Some complain that it is bleak; surely the rich and changing light removes such a reproach. The light, and the space, and the colour that sweeps in waves, like a blush over a proud and sensitive face. Besides, those who say that it is bleak have not looked, or, looking, have not seen. It is, rather, full of life; but that life is tiny, delicate, and shy
, escaping the broader glance. Close and constant observation is necessary, for the population changes from week to week, almost from day to day; a shower of rain will bring out a crop of miniature anemones, a day of hot sun will shrivel them; the tortoises will wake with the warmth; the wasteland stirs. It is necessary to look towards the distance, and then into the few square yards immediately beneath the foot; to be at one and the same time long-sighted and near-sighted.
CHAPTER IX
RUSSIA
I
The countryside had also decked itself for the coronation; all along the roads, where the judas trees had now shed their magenta and clothed themselves in leaf instead, the jasmine and wild roses were in full flower. In the gardens, poor stunted tea-roses that in England would have been torn up by a derisive hand and flung on the bonfire, had for some weeks past been putting forth their blooms; but it is for the exuberance of the native wildling that one must wait before one understands the reputation of Persian roses. Huge bushes, compact, not straggling like the English dog-rose, spattered with flame-coloured blossom; the ground carpeted with fallen petals—this is the first impression, then a closer scrutiny reveals the lovely shape of the separate flower, the pure, early shape of the briar-rose, of a pristine simplicity which our whorled hybrids, superlative though they be, can never excel; and, allied to that early, naked design, a colour such as all our cross-fertilisation fails to produce: the interior of the petal red, but lined with gold, the two together giving a glow of orange, a burning bush. Side by side with these grew the yellow rose, which to me was always the rose of Kum, and the low, shrubby jasmine, and plumes of acacia that scented the air; the brief spring was once more making the most of its allotted season.

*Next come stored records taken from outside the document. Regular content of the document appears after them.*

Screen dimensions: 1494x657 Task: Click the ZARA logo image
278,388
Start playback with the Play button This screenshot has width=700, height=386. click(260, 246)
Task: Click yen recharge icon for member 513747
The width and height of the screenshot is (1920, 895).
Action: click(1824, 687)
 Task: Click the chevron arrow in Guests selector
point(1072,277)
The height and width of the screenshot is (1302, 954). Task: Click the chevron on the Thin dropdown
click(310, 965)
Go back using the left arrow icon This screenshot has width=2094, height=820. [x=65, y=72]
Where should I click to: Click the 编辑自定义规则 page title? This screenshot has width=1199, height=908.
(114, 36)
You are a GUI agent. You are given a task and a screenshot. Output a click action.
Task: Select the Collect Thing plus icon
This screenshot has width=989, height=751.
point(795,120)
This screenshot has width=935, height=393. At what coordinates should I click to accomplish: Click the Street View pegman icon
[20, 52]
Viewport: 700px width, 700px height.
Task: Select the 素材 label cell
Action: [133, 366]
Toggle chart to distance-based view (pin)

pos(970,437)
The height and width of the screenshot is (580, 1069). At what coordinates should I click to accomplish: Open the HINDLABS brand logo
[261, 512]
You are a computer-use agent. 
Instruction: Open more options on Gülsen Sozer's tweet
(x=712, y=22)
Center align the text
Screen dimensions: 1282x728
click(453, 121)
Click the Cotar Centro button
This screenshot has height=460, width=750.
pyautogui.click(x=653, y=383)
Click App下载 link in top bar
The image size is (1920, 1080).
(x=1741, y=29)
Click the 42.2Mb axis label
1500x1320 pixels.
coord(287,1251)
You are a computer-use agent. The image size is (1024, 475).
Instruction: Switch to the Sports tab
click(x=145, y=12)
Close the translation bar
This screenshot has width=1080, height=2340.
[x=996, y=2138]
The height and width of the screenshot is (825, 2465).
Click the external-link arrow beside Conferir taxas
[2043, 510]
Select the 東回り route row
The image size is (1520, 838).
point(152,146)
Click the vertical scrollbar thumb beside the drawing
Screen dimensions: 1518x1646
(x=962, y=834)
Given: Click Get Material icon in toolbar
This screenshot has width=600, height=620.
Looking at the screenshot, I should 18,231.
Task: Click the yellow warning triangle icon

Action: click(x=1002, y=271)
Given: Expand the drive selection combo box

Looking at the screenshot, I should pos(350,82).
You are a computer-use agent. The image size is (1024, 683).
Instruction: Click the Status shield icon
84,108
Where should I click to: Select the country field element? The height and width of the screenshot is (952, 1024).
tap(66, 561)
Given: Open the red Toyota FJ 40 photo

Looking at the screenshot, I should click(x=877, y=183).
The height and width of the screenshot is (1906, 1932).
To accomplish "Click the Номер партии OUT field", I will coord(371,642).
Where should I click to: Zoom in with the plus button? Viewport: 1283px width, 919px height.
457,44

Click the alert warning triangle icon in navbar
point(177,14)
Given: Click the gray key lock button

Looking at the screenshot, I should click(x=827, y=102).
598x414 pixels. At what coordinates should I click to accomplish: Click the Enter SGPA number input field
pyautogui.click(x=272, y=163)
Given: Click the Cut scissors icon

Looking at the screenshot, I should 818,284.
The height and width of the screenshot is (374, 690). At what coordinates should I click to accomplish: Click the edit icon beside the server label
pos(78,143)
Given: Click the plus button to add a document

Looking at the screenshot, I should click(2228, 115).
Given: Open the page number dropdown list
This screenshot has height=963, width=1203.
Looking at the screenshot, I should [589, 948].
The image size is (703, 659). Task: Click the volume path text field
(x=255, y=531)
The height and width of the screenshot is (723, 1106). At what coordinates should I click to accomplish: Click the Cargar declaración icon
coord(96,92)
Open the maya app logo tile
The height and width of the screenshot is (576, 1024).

I could not believe but that the earth was ready to break into other sudden, concealed riches, for I had learnt by now to take nothing on trust, and to ignore the disparagements of other people, for very quickly I had discovered that those who found “nothing to see” were those who did not know how to look; but although equipped with this pharisaical humour, I might no longer indulge it, for the time had come for me to return to England.